Even after Sok Heng’s death, the reality of migrant agricultural workers remains unchanged.

Even after Sok Heng's death, the reality of migrant agricultural workers remains unchanged.

Even after the death of Sok Heng, a migrant worker from Cambodia, who died while sleeping in a plastic house in December 2020, it was pointed out that there was no change in the poor working conditions of migrant workers working in rural areas.

The ‘Migrant Labor 119 Project Group’ and independent lawmaker Yoon Mi-hyang, in solidarity with the Earth People’s Stop, the Migrant Union, and the Gyeongnam Branch of the Metal Workers’ Union, held a press conference at the Guksoe Communication Center on the morning of the 27th to present a case of consultation for migrant agricultural workers and take measures to address housing and working conditions. urged

For the past year, the project group has conducted counseling activities for 300 migrant agricultural workers and has supported administrative and judicial relief rights in about 50 cases.

I-chan Kim, the representative of the local community service station, who conducted the consultation, said, “There were many cases where migrant workers did not have the address of the place of work in the employment contract signed before they even entered the country, or they deliberately omitted the lot number. This is being abused as a means to hide the use of migrant workers on various arable land like village servants,” he pointed out.

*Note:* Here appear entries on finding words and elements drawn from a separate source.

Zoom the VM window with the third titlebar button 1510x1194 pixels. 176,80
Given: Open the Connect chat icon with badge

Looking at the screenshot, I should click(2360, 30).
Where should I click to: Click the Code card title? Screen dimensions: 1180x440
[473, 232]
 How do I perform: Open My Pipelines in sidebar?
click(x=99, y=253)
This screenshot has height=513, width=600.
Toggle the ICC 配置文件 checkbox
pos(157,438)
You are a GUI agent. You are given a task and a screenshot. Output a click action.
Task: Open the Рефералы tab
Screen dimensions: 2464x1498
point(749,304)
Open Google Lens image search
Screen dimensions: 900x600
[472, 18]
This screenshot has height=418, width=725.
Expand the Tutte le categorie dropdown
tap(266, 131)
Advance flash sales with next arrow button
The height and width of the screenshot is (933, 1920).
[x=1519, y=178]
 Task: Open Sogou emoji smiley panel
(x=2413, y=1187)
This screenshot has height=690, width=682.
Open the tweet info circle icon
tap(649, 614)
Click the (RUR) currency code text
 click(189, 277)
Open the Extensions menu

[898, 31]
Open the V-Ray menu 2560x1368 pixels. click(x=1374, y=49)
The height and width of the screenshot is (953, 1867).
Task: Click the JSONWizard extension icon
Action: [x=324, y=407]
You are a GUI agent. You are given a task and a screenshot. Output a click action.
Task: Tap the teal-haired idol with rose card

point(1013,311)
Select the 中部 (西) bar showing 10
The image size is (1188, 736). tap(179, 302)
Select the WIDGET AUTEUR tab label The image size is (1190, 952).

In the case disclosed by CEO Kim, the business address of migrant worker A’s employment contract is ‘Sangnam-myeon, Miryang-si’. Mr. A has provided labor to his employer or other employers in at least six different arable land.

According to the current employment permit system, the Ministry of Employment and Labor arranges and manages jobs for migrant workers. It is said that the Ministry of Labor is causing this situation with a ‘poor labor contract’.

There was also a problem in which the employer deceived the working hours specified in the labor contract or the Ministry of Labor arbitrated a labor contract in which the working hours were vaguely stated. CEO Kim said, “In Miryang-si, Gyeongnam, there is a labor contract that stipulates ‘3 hours of rest per day’, but the Ministry of Labor, which arranges the employment, has no knowledge of ‘the specific details of those 3 hours’.” Recently, in Iksan, Jeollabuk-do, there was an employment contract that set a break time of ‘6 hours’.

CEO Kim said, “An expedient document for unfairly exploiting the labor force is being created under the protection of the Ministry of Labor or collectively. The Ministry of Labor did not investigate the appropriateness of the guidelines and did not punish them even though they were excessive than the guidelines of the Ministry of Labor.”

Even after the death of Sok Heng in 2020 while sleeping in a greenhouse with no heating in the cold winter, the housing problem for migrant workers has not been resolved. As a result of the government’s fact-finding investigation at the time of this incident, it was found that 70% of migrant workers were living in temporary buildings. In response, the government announced an improvement plan that prohibits employers from using illegal temporary buildings for non-residential use as dormitories when they receive new employment permits for migrant workers, and requires that they be registered with the local government or registered in the building register to use them.

However, there were still many dormitory lodgings such as plastic houses, sandwich panels, containers, and abandoned houses, and it was found that there were many cases in which they even reported that they were using ordinary houses or villas as dormitories on paper, and actually had them used as lodgings in a plastic house next to farmland.

In particular, female migrant workers living in poor accommodations are at risk of sexual assault. CEO Kim said, “11 cases of sexual violence were also received, and most were related to the residential environment.”

Meimei, who worked at a strawberry farm in Iksan, Jeollabuk-do, said in an interview, “While I was taking a bath, someone peeped through the hole in the women’s bathroom. That person was my employer and boss,” he said.

“Now we have left the farm. The boss stole our bathroom and came out of the farm because of the boss. It’s not our fault that we can’t stay in that dorm any longer because of anxiety. “But we were so tired that we couldn’t discuss this case any further, nor the extra hours worked.”

Meanwhile, the Migrant Labor 119 Project Group is planning to proceed with a national compensation lawsuit asking the state responsible for the Sok Heng case.

Choi Jeong-gyu, a lawyer at Wongok Law Firm, who is participating in the lawsuit, said, “After staying in Korea for more than four years, Sok Heng has not received any hospital treatment. The person who arranged for Sok Heng to work in a workplace that did not even apply for health insurance, or the person who arranged for Sok Heng to work in a workplace that provides poor accommodation, is not a private employment agency, but a public official of the Ministry of Employment and Labor of the Republic of Korea. Since then, the Ministry of Labor has been aware that the dormitories at this workplace are poor.”

“It has been two years since Sok Heng passed away, but the poor living environment has not improved. Today, under the mandate of the Sok Heng family, we are submitting a national compensation complaint to the Seoul Central District Court.

Sok Heng received an industrial accident recognition from the Korea Workers’ Compensation and Welfare Service on May 2.